Department of Physics Faculty of Mathematics and Science


Makassar State University
2011

PREFACE
            Praise is to Allah the Lord of Hosts, who because of an abundance of mercy and grace of Him the author of this paper can complete the task well.
            There is also the author thanked profusely for Physics Teachers Subjects who have given the science and knowledge to the author, mainly related to the writing of this paper.
The authors summarize this paper from a reliable source that the author presented in the presentation sheet Bibliography.
The author realizes the writing of this paper is still far from perfection.

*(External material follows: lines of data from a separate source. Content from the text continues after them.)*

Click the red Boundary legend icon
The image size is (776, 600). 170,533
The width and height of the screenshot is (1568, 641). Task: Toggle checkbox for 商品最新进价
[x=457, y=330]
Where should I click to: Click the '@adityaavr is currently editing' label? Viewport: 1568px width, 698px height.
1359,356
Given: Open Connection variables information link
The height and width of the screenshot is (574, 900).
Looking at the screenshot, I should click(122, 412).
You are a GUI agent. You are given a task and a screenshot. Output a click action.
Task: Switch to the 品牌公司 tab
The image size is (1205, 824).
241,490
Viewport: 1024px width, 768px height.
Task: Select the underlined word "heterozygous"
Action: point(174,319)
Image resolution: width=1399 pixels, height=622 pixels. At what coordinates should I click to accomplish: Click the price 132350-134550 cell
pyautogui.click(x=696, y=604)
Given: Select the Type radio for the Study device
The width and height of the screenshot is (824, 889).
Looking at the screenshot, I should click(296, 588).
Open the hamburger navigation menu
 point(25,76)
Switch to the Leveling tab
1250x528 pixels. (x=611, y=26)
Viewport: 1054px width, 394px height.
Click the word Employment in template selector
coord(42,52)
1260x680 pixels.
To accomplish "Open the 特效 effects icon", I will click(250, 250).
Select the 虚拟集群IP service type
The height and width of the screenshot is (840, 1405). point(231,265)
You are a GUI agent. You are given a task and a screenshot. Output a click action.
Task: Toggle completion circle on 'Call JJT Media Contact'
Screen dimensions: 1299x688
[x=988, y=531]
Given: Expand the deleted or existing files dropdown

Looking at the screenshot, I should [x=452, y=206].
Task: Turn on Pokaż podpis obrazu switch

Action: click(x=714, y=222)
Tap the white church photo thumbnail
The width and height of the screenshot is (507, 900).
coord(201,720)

Therefore, suggestions and criticism is the authors hope to perfect in the future.
Final words I hope this paper can increase our knowledge and ability in the field of physics as we had hoped.


Makassar, October 2011



Authors





CHAPTER I
INTRODUCTION
A.    Background
The development of science is not a new thing. Long before BC had a lot of leaders emerged Sciences? For example such as Archimedes, Aristotle, Ibn al-Haytham, and many others who find a lot of discovery. Be it in the field of Astronomy, Mathematics, Physics, Biology, Philosophy and others. In prehistoric times many prominent physicists that have sprung up.
The physicists or physicists studying the behavior and properties of matter in very different fields, ranging from submicroscopic particles that make up all matter (particle physics) to the behavior of the material universe as a whole cosmos.
Physics is often referred to as "the most fundamental science", because every other natural sciences (biology, chemistry, geology, etc.) to study certain types of material systems that obey the laws of physics. For example, chemistry is the science of molecules and the formation of chemical substances.
Physics research culture is different from other sciences because of the separation of theory and experiment. Since the twentieth century, most individual physicists specializing in theoretical physics research or experimental physics course, and in the twentieth century, few are successful in these areas. In contrast, almost all theorists in biology and chemistry are also successful experimental.
In this paper we will discuss about History of Optics at each period and
Japan's Contribution against the Development of Physics. Hopefully with the drafting of this paper can provide additional knowledge about the historical development of physics for the future.
B.     Purpose
The purposes of writing this paper are:
1.      To fulfill the task Course History of Physics as one of the conditions of learning are taught.
2.      To deepen knowledge of the author in the fields of physics, especially on the history of optical instruments and Japan's Contribution against the Development of Physics.
3.      To become a reference for writers in developing writing skills in particular skills and writing papers.
C.      Problem:
1.        How does the history of optics in each period?
2.        Who are the characters that play a role in the physics field of optics?
3.        How Japan's contribution to the development of physics?

CHAPTER II
DISCUSSION
A.  History of Physics about Development Optics in each Period
Optics began with the development of lenses by the ancient Egyptians and Mesopotamians, followed by theories on light and vision developed by ancient Greek and Indian philosophers, and the development of geometrical optics in the Greco-Roman world. The word optics is derived from the Greek term τα ὀπτικά which refers to matters of vision. Optics was significantly reformed by the developments in the medieval Islamic world, such as the beginnings of physical and physiological optics, and then significantly advanced in early modern Europe, where diffractive optics began. These earlier studies on optics are now known as "classical optics". The term "modern optics" refers to areas of optical research that largely developed in the 20th century, such as wave optics and quantum optics.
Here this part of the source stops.